→ Exercise data
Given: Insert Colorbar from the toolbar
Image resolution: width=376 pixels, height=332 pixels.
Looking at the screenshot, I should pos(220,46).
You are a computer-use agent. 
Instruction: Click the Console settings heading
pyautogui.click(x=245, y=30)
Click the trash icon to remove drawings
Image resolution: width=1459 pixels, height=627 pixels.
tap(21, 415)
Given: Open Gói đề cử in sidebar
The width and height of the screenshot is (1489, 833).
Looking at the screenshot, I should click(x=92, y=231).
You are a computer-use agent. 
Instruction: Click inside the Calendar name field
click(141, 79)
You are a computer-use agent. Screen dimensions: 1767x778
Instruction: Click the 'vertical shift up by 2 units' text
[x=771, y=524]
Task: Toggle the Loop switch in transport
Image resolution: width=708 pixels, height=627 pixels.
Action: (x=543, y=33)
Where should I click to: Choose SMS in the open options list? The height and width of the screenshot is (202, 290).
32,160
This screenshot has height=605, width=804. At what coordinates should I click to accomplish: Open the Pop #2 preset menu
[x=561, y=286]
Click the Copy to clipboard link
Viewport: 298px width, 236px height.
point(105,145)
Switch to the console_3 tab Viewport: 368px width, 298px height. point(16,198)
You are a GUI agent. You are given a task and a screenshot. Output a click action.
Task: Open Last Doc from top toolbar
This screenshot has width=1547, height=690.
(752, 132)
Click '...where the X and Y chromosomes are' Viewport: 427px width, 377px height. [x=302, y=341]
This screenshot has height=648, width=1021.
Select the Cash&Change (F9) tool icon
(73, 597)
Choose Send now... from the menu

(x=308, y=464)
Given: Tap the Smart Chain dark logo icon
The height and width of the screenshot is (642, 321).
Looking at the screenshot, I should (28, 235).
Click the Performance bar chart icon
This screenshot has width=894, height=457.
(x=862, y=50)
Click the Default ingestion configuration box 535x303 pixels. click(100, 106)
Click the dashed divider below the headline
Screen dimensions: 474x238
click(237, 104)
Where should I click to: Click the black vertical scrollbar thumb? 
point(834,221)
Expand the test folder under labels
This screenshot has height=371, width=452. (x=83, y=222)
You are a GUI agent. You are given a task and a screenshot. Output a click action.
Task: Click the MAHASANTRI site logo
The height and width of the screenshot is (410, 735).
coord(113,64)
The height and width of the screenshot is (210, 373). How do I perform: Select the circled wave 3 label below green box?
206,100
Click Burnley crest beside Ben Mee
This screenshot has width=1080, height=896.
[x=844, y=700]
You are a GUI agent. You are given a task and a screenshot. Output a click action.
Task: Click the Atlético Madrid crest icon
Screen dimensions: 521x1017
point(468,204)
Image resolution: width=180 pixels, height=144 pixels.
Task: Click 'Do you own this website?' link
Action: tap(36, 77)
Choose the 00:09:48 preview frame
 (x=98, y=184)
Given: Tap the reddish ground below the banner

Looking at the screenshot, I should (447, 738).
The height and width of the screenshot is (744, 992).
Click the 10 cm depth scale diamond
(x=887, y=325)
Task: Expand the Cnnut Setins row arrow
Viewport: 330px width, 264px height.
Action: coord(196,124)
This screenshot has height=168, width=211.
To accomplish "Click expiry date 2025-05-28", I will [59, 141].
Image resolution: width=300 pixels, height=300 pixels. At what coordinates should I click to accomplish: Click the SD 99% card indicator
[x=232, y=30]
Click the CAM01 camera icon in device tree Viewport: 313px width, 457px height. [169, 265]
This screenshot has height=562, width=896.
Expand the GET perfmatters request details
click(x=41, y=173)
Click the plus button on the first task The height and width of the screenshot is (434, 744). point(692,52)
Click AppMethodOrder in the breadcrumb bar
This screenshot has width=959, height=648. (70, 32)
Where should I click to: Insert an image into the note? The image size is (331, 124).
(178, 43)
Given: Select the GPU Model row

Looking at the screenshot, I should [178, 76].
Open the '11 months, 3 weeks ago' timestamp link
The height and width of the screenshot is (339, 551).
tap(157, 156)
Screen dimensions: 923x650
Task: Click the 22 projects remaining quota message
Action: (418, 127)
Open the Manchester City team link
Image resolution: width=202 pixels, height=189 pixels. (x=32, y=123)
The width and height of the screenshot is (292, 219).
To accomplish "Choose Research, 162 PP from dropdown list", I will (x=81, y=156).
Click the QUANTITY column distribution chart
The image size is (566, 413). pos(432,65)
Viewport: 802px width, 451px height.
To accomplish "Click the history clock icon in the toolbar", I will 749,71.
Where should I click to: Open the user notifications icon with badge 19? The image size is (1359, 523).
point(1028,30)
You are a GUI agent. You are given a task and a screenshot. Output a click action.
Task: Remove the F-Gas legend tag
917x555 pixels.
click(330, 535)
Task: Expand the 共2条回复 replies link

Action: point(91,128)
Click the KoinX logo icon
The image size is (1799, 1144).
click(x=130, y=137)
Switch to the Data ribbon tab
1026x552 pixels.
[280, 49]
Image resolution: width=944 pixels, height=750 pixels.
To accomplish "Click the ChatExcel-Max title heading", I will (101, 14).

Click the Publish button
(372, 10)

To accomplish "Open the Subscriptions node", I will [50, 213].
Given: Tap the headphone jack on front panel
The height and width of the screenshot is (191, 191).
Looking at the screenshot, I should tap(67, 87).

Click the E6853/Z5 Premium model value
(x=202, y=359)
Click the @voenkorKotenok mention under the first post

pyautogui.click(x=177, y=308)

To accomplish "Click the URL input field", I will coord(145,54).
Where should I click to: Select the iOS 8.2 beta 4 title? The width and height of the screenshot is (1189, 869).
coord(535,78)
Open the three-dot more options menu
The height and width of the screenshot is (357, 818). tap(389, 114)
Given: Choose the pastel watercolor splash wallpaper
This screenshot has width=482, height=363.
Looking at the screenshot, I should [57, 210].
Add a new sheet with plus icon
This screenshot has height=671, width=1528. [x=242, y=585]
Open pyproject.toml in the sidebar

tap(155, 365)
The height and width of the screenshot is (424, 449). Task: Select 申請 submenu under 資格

→ Task instructions
Set down, from the entries above, exactly the lines from the one with "Switch to the console_3" up to and including the one with "Task: Expand the Cnnut Setins row arrow", and no other lines.

→ Response below
Switch to the console_3 tab Viewport: 368px width, 298px height. point(16,198)
You are a GUI agent. You are given a task and a screenshot. Output a click action.
Task: Open Last Doc from top toolbar
This screenshot has width=1547, height=690.
(752, 132)
Click '...where the X and Y chromosomes are' Viewport: 427px width, 377px height. [x=302, y=341]
This screenshot has height=648, width=1021.
Select the Cash&Change (F9) tool icon
(73, 597)
Choose Send now... from the menu

(x=308, y=464)
Given: Tap the Smart Chain dark logo icon
The height and width of the screenshot is (642, 321).
Looking at the screenshot, I should (28, 235).
Click the Performance bar chart icon
This screenshot has width=894, height=457.
(x=862, y=50)
Click the Default ingestion configuration box 535x303 pixels. click(100, 106)
Click the dashed divider below the headline
Screen dimensions: 474x238
click(237, 104)
Where should I click to: Click the black vertical scrollbar thumb? 
point(834,221)
Expand the test folder under labels
This screenshot has height=371, width=452. (x=83, y=222)
You are a GUI agent. You are given a task and a screenshot. Output a click action.
Task: Click the MAHASANTRI site logo
The height and width of the screenshot is (410, 735).
coord(113,64)
The height and width of the screenshot is (210, 373). How do I perform: Select the circled wave 3 label below green box?
206,100
Click Burnley crest beside Ben Mee
This screenshot has width=1080, height=896.
[x=844, y=700]
You are a GUI agent. You are given a task and a screenshot. Output a click action.
Task: Click the Atlético Madrid crest icon
Screen dimensions: 521x1017
point(468,204)
Image resolution: width=180 pixels, height=144 pixels.
Task: Click 'Do you own this website?' link
Action: tap(36, 77)
Choose the 00:09:48 preview frame
 (x=98, y=184)
Given: Tap the reddish ground below the banner

Looking at the screenshot, I should (447, 738).
The height and width of the screenshot is (744, 992).
Click the 10 cm depth scale diamond
(x=887, y=325)
Task: Expand the Cnnut Setins row arrow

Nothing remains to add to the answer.